| ▲ | dharbin 2 days ago |
| Why would Snowflake develop and release this? Doesn't this cannibalize their main product? |
|
| ▲ | barrrrald 2 days ago | parent | next [-] |
| One thing I admire about Snowflake is a real commitment to self-cannibalization. They were super out front with Iceberg even though it could disrupt them, because that's what customers were asking for and they're willing to bet they'll figure out how to make money in that new world Video of their SVP of Product talking about it here: https://youtu.be/PERZMGLhnF8?si=DjS_OgbNeDpvLA04&t=1195 |
| |
| ▲ | qaq 2 days ago | parent | next [-] | | Have you interacted with Snowflake teams much? We are using external iceberg tables with snowflake. Every interaction pretty much boils down to you really should not be using iceberg you should be using snowflake for storage. It's also pretty obvious some things are strategically not implemented to push you very strongly in that direction. | | |
| ▲ | barrrrald 2 days ago | parent | next [-] | | Not surprised - this stuff isn’t fully mature yet. But I interact with their team a lot and know they have a commitment to it (I’m the other guy in that video) | |
| ▲ | ozkatz 2 days ago | parent | prev [-] | | Out of curiosity - can you share a few examples of functionality currently not supported with Iceberg but that works well with their internal format? | | |
| ▲ | qaq 2 days ago | parent [-] | | even partition elimination is pretty primitive. For Query optimizer Iceberg is really not a primary target. The overall interaction with even technical people gives strong this is a sales org that happens to own an OLAP db product vibe. | | |
| ▲ | andiz 5 hours ago | parent [-] | | I have to very much disagree on that.

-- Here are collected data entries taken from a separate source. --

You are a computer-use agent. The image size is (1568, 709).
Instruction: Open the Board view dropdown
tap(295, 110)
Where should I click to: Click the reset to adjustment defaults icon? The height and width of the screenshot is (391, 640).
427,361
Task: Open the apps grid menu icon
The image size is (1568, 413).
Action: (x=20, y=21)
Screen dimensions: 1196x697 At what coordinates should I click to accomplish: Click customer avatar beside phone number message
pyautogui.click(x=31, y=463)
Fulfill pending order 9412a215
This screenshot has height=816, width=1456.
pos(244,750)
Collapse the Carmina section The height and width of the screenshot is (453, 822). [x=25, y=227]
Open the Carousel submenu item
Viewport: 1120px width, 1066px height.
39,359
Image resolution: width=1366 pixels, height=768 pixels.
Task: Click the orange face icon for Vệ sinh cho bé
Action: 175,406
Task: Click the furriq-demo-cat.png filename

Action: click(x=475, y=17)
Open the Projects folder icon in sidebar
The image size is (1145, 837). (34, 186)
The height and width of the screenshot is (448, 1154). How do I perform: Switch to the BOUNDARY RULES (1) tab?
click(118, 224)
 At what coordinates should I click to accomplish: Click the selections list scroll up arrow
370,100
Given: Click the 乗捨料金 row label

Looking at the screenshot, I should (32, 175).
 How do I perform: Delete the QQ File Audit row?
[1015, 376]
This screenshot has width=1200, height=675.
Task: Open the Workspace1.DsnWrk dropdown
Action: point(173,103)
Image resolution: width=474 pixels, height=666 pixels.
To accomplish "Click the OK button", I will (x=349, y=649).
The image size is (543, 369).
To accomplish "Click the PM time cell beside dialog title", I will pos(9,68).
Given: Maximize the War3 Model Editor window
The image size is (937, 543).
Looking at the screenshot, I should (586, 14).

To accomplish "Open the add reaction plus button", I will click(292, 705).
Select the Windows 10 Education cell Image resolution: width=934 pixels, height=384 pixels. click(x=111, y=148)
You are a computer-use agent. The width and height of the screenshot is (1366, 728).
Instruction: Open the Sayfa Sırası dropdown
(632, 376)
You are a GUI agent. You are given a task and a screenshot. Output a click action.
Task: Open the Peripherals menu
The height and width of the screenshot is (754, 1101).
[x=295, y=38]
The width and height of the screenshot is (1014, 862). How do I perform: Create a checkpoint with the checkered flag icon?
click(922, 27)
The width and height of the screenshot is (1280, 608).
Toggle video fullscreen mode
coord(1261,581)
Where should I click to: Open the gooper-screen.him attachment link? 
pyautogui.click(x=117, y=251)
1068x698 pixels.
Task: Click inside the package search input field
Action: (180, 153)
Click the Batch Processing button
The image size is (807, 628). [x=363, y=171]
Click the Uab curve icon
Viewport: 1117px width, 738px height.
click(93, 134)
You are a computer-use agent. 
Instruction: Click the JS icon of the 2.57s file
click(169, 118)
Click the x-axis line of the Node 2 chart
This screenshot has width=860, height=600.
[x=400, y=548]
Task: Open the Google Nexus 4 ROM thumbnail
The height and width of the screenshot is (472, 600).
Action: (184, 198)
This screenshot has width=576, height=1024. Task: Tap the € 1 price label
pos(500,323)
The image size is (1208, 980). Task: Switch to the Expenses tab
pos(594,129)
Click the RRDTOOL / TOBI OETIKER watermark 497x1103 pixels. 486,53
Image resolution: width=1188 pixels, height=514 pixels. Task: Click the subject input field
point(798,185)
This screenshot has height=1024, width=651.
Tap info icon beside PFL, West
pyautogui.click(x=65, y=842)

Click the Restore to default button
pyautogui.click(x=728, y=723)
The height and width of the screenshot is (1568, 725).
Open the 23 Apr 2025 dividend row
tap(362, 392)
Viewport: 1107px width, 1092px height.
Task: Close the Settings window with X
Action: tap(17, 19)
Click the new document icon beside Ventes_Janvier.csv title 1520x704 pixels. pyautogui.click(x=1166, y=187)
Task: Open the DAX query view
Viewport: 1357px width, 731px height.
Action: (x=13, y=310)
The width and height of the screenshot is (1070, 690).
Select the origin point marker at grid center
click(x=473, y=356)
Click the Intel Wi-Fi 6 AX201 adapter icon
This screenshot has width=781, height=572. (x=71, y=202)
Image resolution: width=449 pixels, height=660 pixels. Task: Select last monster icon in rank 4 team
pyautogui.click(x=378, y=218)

All pruning techniques in Snowflake work equally well both on their proprietary format as well for Iceberg tables. Iceberg is nowadays a first-class citizen in Snowflake, with pruning working at the file level, row group level, and page level. Same is true for other query optimization techniques. There is even a paper on that: https://arxiv.org/abs/2504.11540 Where pruning differences might arise for Iceberg tables is the structure of Parquet files and the availability of metadata. Both depend on the writer of the Parquet files. Metadata might be completely missing (e.g., no per column min/max), or partially missing (e.g., no page indexes), which will indeed impact the perf. This is why it's super important to choose a writer that produces rich metadata. The metadata can be backfilled / recomputed after the fact by the querying engine, but it comes at a cost. Another aspect is storage optimization: The ability to skip / prune files is intrinsically tied to the storage optimization quality of the table. If the table is neither clustered nor partitioned, or if the table has sub-optimally sized files, then all of these things will severely impact any engine's ability to skip files or subsets thereof. I would be very curious if you can find a query on an Iceberg table that shows a better partition elimination rate in a different system. |
|
|
| |
| ▲ | blef a day ago | parent | prev [-] | | Supporting Iceberg is eventually having people leaving you because they have better elsewhere, but this is birectionnal, it means you can welcome people from Databricks because you have feature parity. |
|
|
| ▲ | kentm 2 days ago | parent | prev | next [-] |
| It's not going to scale as well as Snowflake, but it gets you into an Iceberg ecosystem which Snowflake can ingest and process at scale. Analytical data systems are typically trending to heterogenous compute with a shared storage backend -- you have large, autoscaling systems to process the raw data down to something that is usable by a smaller, cheaper query engine supporting UIs/services. |
| |
| ▲ | hobs 2 days ago | parent [-] | | But if you are used to this type of compute per dollar what on earth would make you want to move to Snowflake? | | |
| ▲ | kentm 2 days ago | parent [-] | | Different parts of the analytical stack have different performance requirements and characteristics. Maybe none of your stack needs it and so you never need Snowflake at all. More likely, you don't need Snowflake to process queries from your BI tools (Mode, Tableau, Superset, etc), but you do need it to prepare data for those BI tools. Its entirely possible that you have hundreds of terabytes, if not petabytes, of input data that you want to pare down to < 1 TB datasets for querying, and Snowflake can chew through those datasets. There's also third party integrations and things like ML tooling that you need to consider. You shouldn't really consider analytical systems the same as a database backing a service. Analytical systems are designed to funnel large datasets that cover the entire business (cross cutting services and any sharding you've done) into subsequently smaller datasets that are cheaper and faster to query. And you may be using different compute engines for different parts of these pipelines; there's a good chance you're not using only Snowflake but Snowflake and a bunch of different tools. |
|
|
|
| ▲ | mslot 2 days ago | parent | prev | next [-] |
| When we first developed pg_lake at Crunchy Data and defined GTM we considered whether it could be a Snowflake competitor, but we quickly realised that did not make sense. Data platforms like Snowflake are built as a central place to collect your organisation's data, do governance, large scale analytics, AI model training and inference, share data within and across orgs, build and deploy data products, etc. These are not jobs for a Postgres server. Pg_lake foremost targets Postgres users who currently need complex ETL pipelines to get data in and out of Postgres, and accidental Postgres data warehouses where you ended up overloading your server with slow analytical queries, but you still want to keep using Postgres. |
|
| ▲ | 999900000999 2 days ago | parent | prev [-] |
| It'll probably be really difficult to set up. If it's anything like super base, your question the existence of God when trying to get it to work properly. You pay them to make it work right. |
| |
| ▲ | pgguru 2 days ago | parent [-] | | For testing, we at least have a Dockerfile to automate the setup of the pgduck_server and a minio instance so it Just Works™ with the extensions installed in your local Postgres cluster (after installing the extensions). The configuration mainly involves just defining the default iceberg location for new tables, pointing it to the pgduck_server, and providing the appropriate auth/secrets for your bucket access. |
|